Required work:
Copy out the lines of the items word for word, from the line with "Open Meta Ads date range Jan 1–Dec 31 picker" up to and including the line with "Looking at the screenshot, I should (x=111, y=209).".
= = = =
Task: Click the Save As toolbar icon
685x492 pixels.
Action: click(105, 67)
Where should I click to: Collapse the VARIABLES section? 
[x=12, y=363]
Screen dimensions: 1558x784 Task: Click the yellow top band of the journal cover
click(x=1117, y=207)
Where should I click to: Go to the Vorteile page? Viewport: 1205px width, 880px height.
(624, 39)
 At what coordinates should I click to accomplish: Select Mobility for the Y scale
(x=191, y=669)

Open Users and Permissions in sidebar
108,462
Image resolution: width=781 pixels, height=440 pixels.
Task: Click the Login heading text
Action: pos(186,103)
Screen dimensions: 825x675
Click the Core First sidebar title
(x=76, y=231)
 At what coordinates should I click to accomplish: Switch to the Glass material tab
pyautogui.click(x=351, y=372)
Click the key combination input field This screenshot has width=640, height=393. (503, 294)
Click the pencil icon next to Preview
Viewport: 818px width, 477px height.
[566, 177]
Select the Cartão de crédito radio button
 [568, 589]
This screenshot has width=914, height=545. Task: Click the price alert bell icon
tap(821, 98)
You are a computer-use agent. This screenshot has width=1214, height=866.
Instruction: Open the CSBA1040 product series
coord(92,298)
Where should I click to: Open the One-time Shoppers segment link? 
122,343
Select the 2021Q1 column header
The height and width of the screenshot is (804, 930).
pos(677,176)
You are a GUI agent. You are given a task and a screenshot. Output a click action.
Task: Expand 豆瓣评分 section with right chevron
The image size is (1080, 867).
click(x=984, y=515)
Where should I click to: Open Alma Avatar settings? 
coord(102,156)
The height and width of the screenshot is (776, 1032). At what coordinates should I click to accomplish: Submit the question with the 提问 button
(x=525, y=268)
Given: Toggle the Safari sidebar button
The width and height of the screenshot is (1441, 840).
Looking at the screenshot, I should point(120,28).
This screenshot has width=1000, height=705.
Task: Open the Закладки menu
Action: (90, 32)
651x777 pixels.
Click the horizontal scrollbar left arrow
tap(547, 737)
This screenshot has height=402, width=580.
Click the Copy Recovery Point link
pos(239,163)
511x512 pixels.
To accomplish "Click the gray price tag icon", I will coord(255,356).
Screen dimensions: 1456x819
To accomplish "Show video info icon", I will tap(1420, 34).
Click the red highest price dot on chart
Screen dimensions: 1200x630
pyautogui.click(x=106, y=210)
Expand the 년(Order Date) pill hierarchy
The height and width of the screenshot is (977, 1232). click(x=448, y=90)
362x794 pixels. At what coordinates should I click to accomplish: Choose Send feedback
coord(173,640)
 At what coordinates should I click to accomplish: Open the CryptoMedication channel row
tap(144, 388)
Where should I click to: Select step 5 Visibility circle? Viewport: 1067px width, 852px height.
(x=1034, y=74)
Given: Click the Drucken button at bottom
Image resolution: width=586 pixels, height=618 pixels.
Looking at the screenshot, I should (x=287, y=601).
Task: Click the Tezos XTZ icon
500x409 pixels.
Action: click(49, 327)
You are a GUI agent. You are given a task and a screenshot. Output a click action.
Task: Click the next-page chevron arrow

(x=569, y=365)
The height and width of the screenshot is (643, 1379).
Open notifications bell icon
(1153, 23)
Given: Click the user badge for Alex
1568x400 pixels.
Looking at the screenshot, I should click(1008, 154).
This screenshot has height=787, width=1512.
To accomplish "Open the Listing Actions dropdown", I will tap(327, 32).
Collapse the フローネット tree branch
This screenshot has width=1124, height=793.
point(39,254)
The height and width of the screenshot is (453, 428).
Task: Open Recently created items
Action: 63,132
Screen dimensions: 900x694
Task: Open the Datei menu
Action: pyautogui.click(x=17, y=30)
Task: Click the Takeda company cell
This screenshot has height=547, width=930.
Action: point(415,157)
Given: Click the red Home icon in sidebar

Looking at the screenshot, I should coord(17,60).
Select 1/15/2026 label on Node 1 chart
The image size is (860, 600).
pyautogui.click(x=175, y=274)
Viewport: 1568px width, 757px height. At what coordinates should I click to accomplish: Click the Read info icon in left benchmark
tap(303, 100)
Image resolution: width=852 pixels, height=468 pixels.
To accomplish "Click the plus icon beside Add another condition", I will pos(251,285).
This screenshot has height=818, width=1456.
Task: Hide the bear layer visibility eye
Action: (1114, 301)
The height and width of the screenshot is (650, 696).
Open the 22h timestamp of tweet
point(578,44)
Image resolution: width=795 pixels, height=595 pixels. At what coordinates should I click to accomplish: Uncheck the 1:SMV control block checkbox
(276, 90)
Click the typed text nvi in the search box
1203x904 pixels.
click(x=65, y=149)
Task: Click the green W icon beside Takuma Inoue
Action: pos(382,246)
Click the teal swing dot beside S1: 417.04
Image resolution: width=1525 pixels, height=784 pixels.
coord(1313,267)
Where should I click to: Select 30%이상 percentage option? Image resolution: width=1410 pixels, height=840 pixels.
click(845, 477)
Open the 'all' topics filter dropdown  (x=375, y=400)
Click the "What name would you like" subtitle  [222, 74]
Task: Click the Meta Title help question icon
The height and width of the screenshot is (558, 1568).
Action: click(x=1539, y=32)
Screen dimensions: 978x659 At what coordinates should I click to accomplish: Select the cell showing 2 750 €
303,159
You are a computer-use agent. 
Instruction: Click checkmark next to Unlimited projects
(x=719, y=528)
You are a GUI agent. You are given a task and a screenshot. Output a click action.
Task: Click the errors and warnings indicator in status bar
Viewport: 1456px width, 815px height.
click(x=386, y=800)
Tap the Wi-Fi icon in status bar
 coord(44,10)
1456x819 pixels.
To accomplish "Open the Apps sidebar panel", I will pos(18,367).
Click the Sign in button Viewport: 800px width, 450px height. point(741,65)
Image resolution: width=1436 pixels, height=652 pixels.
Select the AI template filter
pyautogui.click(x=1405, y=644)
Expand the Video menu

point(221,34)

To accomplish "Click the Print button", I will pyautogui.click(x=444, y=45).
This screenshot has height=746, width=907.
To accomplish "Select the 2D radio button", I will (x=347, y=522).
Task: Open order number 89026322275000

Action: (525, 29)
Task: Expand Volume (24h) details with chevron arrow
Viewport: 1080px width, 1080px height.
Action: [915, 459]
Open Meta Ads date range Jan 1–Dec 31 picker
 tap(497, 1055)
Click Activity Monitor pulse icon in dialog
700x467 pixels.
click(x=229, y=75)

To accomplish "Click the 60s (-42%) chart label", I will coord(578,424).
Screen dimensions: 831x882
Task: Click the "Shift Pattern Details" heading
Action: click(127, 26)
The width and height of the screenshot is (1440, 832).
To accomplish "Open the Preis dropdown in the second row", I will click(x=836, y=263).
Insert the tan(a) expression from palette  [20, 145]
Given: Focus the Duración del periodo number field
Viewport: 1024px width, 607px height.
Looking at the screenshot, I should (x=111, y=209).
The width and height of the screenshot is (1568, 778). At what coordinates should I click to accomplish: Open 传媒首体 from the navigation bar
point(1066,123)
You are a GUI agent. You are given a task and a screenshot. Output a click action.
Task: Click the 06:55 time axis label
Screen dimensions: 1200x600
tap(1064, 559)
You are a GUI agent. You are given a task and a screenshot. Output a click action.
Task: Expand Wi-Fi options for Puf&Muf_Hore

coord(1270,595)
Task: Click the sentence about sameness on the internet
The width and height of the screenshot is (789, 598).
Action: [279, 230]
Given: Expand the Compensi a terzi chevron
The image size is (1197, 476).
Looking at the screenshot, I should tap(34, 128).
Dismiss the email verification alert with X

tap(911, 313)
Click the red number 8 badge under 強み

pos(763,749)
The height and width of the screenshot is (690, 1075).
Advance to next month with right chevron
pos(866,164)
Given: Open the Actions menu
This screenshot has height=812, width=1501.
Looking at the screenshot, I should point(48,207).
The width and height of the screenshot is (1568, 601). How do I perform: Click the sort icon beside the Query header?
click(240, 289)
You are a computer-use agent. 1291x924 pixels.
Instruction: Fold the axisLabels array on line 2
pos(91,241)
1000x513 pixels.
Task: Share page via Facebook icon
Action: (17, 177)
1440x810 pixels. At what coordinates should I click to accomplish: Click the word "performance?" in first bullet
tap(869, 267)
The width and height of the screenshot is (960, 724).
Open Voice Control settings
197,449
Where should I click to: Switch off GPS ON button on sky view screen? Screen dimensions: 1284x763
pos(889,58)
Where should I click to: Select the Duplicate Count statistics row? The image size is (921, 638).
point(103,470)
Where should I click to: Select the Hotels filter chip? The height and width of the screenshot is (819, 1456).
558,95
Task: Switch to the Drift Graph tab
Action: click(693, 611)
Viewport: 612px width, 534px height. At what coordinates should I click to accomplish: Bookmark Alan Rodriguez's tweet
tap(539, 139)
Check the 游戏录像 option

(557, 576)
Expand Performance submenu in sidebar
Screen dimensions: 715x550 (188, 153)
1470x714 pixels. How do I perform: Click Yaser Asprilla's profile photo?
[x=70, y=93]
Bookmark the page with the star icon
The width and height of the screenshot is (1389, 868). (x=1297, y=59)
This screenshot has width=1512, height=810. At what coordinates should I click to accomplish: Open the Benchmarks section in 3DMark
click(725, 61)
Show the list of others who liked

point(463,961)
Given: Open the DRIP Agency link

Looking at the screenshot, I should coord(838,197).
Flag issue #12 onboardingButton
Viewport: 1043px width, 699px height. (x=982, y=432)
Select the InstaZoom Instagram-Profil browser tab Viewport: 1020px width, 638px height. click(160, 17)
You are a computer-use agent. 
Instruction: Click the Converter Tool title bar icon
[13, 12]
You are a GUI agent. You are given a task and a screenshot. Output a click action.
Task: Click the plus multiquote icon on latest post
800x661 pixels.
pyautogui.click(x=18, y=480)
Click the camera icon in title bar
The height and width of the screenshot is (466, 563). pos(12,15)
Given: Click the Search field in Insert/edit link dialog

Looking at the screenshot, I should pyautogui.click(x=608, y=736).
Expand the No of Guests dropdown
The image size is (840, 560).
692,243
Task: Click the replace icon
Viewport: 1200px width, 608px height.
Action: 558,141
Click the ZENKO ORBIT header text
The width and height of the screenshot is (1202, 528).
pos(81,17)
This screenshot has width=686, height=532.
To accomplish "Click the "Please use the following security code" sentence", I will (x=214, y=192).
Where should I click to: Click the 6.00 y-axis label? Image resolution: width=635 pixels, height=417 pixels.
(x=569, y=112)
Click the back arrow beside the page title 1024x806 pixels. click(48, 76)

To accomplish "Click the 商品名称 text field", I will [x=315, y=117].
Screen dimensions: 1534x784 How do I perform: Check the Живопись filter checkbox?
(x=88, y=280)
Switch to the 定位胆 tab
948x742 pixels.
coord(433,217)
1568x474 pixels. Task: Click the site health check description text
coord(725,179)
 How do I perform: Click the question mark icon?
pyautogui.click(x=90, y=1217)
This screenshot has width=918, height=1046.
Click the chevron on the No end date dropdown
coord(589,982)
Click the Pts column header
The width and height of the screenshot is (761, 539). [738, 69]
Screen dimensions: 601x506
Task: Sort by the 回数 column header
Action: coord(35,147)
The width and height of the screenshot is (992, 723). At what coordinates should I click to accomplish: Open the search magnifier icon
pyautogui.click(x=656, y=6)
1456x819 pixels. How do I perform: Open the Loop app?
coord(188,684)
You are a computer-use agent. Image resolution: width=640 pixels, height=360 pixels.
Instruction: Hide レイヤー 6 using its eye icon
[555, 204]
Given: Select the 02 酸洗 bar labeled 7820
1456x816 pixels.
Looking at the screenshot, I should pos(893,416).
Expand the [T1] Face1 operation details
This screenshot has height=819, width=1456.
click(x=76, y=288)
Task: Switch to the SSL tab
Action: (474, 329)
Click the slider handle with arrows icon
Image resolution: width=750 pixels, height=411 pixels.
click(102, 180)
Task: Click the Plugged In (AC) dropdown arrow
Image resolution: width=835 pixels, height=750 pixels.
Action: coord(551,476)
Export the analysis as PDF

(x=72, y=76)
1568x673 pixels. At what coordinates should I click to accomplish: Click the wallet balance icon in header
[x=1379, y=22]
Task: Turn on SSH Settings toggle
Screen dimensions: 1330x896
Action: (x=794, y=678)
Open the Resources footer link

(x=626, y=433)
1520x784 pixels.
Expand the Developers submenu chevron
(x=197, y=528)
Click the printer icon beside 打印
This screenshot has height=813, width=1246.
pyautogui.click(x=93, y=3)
= = = =
Written solution:
Open Meta Ads date range Jan 1–Dec 31 picker
 tap(497, 1055)
Click Activity Monitor pulse icon in dialog
700x467 pixels.
click(x=229, y=75)

To accomplish "Click the 60s (-42%) chart label", I will coord(578,424).
Screen dimensions: 831x882
Task: Click the "Shift Pattern Details" heading
Action: click(127, 26)
The width and height of the screenshot is (1440, 832).
To accomplish "Open the Preis dropdown in the second row", I will click(x=836, y=263).
Insert the tan(a) expression from palette  [20, 145]
Given: Focus the Duración del periodo number field
Viewport: 1024px width, 607px height.
Looking at the screenshot, I should (x=111, y=209).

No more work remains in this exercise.